Among the lines below, restate word for word only those from the line with "Open site information icon in address bar" through the line with "Task: Choose the 永劫无间古筝 game icon", with both end lines kept.

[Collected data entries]
# # #

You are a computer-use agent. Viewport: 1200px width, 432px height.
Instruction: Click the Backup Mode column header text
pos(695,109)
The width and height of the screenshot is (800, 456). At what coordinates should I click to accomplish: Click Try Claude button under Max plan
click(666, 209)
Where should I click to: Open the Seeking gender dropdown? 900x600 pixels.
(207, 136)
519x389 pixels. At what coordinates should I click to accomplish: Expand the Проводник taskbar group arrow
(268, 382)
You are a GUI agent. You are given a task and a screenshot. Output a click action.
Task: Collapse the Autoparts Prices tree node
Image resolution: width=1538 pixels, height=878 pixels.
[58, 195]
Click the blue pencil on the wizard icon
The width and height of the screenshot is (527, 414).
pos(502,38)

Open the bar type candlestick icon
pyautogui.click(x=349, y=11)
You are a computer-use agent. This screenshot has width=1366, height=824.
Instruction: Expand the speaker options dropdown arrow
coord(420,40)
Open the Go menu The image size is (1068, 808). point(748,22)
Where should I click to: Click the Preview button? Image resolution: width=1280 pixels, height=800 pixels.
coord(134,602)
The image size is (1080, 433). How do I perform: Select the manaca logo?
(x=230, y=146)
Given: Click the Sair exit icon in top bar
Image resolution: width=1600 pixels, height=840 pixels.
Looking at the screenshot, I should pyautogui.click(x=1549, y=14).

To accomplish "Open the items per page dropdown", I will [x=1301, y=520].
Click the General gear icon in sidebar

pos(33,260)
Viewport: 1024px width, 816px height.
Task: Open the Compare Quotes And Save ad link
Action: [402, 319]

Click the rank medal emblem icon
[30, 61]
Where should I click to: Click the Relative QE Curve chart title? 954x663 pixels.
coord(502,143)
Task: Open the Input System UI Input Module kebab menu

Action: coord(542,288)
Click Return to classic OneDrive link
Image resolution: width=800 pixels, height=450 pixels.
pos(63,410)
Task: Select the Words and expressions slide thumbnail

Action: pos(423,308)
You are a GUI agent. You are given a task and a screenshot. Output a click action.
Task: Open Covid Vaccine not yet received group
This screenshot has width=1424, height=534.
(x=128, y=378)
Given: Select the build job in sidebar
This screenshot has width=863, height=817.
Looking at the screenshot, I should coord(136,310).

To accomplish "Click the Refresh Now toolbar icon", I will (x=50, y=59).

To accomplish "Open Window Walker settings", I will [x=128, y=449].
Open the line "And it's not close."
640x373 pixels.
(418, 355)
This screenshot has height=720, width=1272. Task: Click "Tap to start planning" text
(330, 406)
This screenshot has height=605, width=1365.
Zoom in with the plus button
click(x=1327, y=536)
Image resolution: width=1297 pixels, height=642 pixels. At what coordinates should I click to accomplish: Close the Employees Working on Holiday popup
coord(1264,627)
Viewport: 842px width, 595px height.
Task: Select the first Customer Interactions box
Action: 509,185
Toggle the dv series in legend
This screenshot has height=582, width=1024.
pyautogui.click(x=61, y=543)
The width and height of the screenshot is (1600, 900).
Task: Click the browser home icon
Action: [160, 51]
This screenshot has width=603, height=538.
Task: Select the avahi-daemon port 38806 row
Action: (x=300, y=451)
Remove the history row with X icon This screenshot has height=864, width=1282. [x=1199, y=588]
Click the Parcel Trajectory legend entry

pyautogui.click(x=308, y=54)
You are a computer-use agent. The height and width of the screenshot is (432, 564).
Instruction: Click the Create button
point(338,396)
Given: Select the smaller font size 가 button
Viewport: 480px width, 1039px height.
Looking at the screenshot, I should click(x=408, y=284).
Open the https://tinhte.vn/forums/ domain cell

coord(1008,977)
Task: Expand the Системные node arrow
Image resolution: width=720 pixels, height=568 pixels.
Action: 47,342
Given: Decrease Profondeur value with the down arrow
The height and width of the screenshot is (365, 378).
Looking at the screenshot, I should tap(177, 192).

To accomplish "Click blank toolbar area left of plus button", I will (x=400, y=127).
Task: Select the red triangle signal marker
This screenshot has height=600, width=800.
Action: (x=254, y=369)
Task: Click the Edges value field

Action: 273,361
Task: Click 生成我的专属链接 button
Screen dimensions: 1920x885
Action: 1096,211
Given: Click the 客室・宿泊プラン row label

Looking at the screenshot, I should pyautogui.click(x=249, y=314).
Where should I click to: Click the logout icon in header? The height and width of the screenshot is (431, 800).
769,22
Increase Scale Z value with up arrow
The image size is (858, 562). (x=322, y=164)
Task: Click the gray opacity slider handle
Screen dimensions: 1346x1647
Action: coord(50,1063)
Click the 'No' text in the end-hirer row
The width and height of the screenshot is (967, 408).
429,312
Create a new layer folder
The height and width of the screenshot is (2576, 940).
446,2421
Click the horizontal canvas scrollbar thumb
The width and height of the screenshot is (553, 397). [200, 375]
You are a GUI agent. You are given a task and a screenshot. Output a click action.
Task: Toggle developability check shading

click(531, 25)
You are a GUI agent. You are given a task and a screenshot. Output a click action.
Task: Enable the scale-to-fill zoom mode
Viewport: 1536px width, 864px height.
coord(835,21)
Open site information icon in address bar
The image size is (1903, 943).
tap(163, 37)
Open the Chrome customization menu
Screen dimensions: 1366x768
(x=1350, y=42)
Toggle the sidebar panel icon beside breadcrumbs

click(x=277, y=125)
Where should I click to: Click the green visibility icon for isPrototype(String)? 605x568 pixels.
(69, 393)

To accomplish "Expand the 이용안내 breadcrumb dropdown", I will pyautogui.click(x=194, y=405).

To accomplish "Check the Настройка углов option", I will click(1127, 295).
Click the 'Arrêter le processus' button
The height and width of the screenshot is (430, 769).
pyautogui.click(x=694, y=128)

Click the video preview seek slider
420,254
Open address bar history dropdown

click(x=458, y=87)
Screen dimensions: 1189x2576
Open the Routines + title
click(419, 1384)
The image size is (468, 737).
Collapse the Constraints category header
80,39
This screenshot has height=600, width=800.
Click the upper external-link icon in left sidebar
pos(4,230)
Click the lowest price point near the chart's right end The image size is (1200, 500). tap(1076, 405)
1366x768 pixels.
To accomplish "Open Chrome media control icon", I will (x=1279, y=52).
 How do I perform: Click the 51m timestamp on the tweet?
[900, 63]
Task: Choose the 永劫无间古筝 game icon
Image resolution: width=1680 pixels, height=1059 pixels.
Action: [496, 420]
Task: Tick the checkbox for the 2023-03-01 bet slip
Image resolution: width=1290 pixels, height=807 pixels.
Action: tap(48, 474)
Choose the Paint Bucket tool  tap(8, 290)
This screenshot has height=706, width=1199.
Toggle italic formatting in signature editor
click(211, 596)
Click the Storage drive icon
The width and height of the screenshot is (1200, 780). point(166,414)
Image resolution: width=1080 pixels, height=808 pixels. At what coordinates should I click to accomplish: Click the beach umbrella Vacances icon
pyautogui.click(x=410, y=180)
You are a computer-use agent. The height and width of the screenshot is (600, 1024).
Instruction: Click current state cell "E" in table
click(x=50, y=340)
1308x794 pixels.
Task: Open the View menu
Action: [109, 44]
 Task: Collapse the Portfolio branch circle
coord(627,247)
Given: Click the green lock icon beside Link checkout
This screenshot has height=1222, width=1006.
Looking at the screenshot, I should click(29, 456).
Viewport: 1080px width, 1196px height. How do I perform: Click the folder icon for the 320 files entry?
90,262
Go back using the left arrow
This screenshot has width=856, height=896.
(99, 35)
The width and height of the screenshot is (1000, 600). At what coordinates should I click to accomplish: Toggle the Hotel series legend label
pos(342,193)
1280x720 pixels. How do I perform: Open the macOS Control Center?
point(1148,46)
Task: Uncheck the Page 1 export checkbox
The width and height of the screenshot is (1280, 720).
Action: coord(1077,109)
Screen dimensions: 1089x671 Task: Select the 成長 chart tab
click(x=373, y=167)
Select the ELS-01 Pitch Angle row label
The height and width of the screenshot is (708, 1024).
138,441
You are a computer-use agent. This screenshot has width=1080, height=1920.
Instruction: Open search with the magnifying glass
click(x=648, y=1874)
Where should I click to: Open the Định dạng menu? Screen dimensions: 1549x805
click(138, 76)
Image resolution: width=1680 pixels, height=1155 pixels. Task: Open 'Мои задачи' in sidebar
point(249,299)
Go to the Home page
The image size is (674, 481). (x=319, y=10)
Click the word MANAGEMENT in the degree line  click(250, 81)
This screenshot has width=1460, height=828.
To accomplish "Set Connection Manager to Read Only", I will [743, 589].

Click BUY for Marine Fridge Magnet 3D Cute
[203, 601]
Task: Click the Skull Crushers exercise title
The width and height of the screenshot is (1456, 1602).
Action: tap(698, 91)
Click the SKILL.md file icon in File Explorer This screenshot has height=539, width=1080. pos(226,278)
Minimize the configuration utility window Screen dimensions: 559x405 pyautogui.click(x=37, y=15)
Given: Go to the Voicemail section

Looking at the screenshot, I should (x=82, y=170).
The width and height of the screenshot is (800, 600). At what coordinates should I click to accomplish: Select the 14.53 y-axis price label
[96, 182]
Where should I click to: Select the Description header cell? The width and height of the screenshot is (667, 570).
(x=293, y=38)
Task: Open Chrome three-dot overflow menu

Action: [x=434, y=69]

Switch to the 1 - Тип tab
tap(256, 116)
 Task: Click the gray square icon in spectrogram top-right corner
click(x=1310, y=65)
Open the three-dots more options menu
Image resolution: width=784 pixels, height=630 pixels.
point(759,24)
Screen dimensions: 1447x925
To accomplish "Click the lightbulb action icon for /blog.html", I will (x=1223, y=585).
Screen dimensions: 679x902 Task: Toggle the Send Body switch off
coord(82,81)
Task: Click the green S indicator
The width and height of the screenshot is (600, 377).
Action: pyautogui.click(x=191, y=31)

# # #

• [Result of this task]:
Open site information icon in address bar
The image size is (1903, 943).
tap(163, 37)
Open the Chrome customization menu
Screen dimensions: 1366x768
(x=1350, y=42)
Toggle the sidebar panel icon beside breadcrumbs

click(x=277, y=125)
Where should I click to: Click the green visibility icon for isPrototype(String)? 605x568 pixels.
(69, 393)

To accomplish "Expand the 이용안내 breadcrumb dropdown", I will pyautogui.click(x=194, y=405).

To accomplish "Check the Настройка углов option", I will click(1127, 295).
Click the 'Arrêter le processus' button
The height and width of the screenshot is (430, 769).
pyautogui.click(x=694, y=128)

Click the video preview seek slider
420,254
Open address bar history dropdown

click(x=458, y=87)
Screen dimensions: 1189x2576
Open the Routines + title
click(419, 1384)
The image size is (468, 737).
Collapse the Constraints category header
80,39
This screenshot has height=600, width=800.
Click the upper external-link icon in left sidebar
pos(4,230)
Click the lowest price point near the chart's right end The image size is (1200, 500). tap(1076, 405)
1366x768 pixels.
To accomplish "Open Chrome media control icon", I will (x=1279, y=52).
 How do I perform: Click the 51m timestamp on the tweet?
[900, 63]
Task: Choose the 永劫无间古筝 game icon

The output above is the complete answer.